3. Eating Vegetables Helps Keep Your Child's Heart Healthy
Heart disease is currently the #1 killer in the United States. You might think of heart disease as a problem plaguing adults, but it is affecting children too.
Researcher Geetha Raghueveer studied the eating habits and health of children in a study. She found plaque could start forming in children’s arteries even before they finish kindergarten! Her research found that some children had arteries similar to those of 40-year-olds!
To make matters worse, research has found that eating more veggies as an adult doesn’t make up for lack of consumption as a child. Your child needs to eat veggies now if he or she is going to have a healthy heart later in life.
4. Inadequate Vegetable Intake Leads to Health Problems Later in Life
Cancer is a condition which most commonly affects older people. However, the research is showing that how we eat as children affects our risk of cancer as adults.
Dr. Lesley Walker, Director of the Cancer Research Campaign, told Telegraph, “the reluctance of children to follow a healthy diet could have serious implications on their health later in life.”
It isn’t just cancer that kids who don’t eat their veggies are at increased risk of. Other risks include:
- Type 2 diabetes
- Gastrointestinal disorders
How Many Veggies Should Your Toddler Be Eating?
In the USA, the dietary recommendations for toddlers are:
- 1 Year of Age: 3/4 cup of vegetables per day
- 2 to 3 years of age: 1 cup of vegetables per day
The serving sizes are ¼ a cup for 1 year of age, and 1/3 a cup for 2 to 3 years of age. This means that your toddler needs to be eating vegetables with lunch and dinner, and at least for one snack.
Can't My Toddler Just Take a Multivitamin Instead of Eating Vegetables?
Vitamin and mineral supplements might seem like a good alternative to vegetables for picky eaters. However, no vitamin gummy bear can replace the nutritional benefits of eating vegetables.
Why? Because it isn’t just that vegetables contain nutrients.
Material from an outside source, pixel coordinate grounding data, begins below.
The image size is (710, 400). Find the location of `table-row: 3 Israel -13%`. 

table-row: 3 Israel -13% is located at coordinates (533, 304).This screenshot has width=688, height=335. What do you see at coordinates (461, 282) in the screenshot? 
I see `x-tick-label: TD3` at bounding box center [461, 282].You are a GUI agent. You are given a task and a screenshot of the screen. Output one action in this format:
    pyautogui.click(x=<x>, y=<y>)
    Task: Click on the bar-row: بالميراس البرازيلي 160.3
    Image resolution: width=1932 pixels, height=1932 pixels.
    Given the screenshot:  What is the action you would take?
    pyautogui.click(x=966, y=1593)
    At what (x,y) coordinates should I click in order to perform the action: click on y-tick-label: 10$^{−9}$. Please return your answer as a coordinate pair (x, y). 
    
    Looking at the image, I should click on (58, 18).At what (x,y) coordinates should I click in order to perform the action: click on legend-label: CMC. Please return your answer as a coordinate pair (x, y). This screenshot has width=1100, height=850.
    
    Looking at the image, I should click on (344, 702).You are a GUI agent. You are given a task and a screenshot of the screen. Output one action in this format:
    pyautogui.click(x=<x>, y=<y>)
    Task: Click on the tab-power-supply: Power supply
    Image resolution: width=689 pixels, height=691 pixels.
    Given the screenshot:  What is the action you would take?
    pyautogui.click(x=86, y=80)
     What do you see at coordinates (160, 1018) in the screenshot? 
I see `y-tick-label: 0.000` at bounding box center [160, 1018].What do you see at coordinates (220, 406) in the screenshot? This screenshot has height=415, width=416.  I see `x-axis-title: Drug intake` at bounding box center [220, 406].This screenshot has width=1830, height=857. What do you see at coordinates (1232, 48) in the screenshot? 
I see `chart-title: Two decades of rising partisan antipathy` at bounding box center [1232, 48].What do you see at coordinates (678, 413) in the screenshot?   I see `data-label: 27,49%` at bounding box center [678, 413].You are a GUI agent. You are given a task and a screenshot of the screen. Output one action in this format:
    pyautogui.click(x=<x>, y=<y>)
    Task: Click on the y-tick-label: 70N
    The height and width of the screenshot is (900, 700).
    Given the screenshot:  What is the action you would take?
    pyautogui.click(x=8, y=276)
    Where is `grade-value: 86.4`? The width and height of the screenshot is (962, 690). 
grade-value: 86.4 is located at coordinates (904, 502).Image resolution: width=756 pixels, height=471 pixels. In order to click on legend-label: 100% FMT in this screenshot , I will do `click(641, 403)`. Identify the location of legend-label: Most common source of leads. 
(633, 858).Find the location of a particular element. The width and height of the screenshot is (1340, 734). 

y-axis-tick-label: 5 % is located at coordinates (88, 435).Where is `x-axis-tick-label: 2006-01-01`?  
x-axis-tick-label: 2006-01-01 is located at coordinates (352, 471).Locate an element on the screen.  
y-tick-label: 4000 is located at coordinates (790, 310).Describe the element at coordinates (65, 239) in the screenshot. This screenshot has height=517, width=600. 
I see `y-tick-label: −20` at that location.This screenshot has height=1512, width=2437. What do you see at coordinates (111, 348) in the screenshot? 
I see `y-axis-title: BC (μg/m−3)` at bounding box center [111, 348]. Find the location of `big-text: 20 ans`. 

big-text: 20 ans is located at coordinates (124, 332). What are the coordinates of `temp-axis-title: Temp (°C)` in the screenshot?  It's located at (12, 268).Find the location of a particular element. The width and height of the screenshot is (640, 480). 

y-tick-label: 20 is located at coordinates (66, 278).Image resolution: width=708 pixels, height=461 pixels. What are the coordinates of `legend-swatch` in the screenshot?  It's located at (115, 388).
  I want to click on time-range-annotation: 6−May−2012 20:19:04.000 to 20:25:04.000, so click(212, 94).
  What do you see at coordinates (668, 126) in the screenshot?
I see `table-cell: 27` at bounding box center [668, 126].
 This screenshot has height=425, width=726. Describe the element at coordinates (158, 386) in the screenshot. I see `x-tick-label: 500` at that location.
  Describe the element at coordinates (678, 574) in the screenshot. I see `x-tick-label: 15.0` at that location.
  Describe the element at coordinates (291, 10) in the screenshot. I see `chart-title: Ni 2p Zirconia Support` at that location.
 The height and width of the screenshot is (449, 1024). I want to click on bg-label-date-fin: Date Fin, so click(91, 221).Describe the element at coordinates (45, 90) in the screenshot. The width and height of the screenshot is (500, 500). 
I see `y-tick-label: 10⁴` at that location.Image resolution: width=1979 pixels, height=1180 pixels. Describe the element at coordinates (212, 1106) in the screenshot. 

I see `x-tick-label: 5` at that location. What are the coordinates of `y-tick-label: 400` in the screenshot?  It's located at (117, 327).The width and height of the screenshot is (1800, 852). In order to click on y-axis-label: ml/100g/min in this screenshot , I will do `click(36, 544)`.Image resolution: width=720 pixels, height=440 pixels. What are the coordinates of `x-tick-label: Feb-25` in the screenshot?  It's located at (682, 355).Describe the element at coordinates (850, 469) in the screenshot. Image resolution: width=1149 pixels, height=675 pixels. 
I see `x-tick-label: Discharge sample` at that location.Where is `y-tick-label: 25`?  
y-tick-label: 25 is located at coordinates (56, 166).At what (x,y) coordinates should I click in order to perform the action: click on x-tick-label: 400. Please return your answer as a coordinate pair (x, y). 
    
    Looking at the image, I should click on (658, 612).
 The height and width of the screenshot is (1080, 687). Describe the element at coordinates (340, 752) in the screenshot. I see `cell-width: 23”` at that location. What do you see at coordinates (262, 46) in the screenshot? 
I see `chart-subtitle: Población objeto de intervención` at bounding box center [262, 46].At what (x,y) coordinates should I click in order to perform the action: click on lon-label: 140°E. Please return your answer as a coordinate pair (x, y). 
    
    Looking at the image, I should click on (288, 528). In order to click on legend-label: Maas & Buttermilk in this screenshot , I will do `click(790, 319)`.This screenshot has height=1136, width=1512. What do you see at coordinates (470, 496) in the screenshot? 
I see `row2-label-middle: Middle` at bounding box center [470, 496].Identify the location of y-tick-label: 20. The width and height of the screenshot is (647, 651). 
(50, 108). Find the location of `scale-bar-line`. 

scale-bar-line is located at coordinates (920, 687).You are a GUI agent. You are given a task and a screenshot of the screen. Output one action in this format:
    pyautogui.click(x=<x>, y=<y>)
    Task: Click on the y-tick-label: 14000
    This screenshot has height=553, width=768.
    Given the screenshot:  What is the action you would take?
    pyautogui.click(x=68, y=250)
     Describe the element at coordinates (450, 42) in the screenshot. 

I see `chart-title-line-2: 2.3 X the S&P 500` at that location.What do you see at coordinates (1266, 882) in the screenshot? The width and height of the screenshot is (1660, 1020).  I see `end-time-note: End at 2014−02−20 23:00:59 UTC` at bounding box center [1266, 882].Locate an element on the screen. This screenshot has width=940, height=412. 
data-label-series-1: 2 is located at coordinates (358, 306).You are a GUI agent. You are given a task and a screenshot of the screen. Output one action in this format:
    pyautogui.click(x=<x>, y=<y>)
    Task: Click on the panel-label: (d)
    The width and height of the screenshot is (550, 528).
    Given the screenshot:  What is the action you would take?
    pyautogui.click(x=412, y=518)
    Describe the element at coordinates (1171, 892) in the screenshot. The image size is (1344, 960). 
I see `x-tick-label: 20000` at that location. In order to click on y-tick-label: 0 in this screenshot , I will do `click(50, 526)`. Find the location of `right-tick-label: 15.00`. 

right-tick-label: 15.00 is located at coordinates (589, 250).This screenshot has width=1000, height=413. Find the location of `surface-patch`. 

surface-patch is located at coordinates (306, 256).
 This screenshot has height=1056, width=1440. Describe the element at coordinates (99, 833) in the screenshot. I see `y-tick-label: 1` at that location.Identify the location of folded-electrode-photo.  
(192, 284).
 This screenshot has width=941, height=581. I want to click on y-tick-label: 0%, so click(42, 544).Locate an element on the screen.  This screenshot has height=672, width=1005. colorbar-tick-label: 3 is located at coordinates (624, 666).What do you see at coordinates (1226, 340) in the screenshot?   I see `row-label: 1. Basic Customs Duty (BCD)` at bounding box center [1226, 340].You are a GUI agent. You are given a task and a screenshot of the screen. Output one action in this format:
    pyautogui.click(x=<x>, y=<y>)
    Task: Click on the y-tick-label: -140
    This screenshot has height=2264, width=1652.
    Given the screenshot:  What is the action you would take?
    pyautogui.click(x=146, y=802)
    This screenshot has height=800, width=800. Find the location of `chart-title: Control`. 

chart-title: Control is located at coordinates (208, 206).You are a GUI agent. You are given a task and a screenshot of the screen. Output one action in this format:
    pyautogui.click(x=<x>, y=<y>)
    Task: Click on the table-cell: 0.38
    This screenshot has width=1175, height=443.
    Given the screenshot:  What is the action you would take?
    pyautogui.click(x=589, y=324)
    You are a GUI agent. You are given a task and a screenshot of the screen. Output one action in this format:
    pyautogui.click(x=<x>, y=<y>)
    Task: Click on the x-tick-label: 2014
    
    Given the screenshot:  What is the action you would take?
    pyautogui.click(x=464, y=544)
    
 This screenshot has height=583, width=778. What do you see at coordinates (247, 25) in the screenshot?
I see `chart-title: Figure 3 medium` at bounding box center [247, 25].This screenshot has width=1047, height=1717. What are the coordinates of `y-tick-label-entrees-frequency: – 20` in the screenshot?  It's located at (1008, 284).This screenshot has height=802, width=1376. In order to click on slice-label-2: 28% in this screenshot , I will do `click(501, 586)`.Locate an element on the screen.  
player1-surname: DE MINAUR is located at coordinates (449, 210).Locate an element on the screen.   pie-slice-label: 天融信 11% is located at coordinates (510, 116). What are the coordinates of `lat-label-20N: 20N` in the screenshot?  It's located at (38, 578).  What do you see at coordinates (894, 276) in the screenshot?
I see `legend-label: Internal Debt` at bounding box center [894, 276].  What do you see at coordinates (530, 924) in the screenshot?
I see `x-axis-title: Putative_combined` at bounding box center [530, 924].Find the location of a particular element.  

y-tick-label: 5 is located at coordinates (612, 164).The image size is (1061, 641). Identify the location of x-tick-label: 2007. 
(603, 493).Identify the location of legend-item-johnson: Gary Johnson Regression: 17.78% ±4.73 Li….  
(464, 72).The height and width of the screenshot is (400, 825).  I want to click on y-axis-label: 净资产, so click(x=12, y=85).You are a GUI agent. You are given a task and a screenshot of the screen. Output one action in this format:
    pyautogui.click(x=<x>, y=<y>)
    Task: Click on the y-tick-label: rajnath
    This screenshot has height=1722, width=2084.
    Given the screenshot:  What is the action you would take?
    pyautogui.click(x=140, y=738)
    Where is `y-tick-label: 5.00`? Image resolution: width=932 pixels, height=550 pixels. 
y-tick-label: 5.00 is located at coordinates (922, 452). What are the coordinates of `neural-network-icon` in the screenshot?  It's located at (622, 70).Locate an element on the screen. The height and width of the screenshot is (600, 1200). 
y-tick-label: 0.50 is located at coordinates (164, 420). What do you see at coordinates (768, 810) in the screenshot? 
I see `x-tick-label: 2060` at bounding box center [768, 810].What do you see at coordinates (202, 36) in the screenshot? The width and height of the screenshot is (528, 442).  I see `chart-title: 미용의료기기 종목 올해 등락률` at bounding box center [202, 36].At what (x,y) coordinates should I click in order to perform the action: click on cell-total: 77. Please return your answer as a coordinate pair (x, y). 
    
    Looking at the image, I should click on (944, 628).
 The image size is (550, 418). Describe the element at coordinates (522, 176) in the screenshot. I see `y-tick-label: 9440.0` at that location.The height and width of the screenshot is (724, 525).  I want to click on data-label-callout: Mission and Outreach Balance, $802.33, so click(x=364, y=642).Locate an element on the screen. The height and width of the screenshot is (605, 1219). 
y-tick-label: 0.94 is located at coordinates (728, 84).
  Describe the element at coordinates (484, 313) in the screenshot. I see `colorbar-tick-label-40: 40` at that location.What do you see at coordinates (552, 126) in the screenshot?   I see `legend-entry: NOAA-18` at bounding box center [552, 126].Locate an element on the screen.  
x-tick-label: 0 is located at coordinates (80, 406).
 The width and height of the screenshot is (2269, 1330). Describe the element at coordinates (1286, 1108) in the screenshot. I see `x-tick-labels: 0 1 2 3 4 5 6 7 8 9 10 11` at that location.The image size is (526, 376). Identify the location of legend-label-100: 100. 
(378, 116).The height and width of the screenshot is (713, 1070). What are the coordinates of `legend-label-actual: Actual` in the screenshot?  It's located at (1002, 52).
The benefit comes from the fact that vegetables contain multiple types of nutrients that work in tandem together.
For example, you might know that the body needs vitamin D to absorb calcium (hence why most calcium supplements contain vitamin D and milk is often fortified with vitamin D). But did you know that the body also needs vitamin K and minerals like magnesium to properly utilize calcium in the body?
Without these supporting nutrients, the calcium from your supplement could just end up solidifying in your arteries as plaque. Yes, taking calcium supplements is linked to higher rates of cardiovascular disease!
Vegetables also contain important phytonutrients and trace nutrients which can’t be found in most supplements. There are also issues with supplements like the fact that your body might not absorb nutrients from supplements.
Ideally your toddler eats vegetables! Not only are vegetables great for your child’s health today, but for establishing good dietary habits in the future.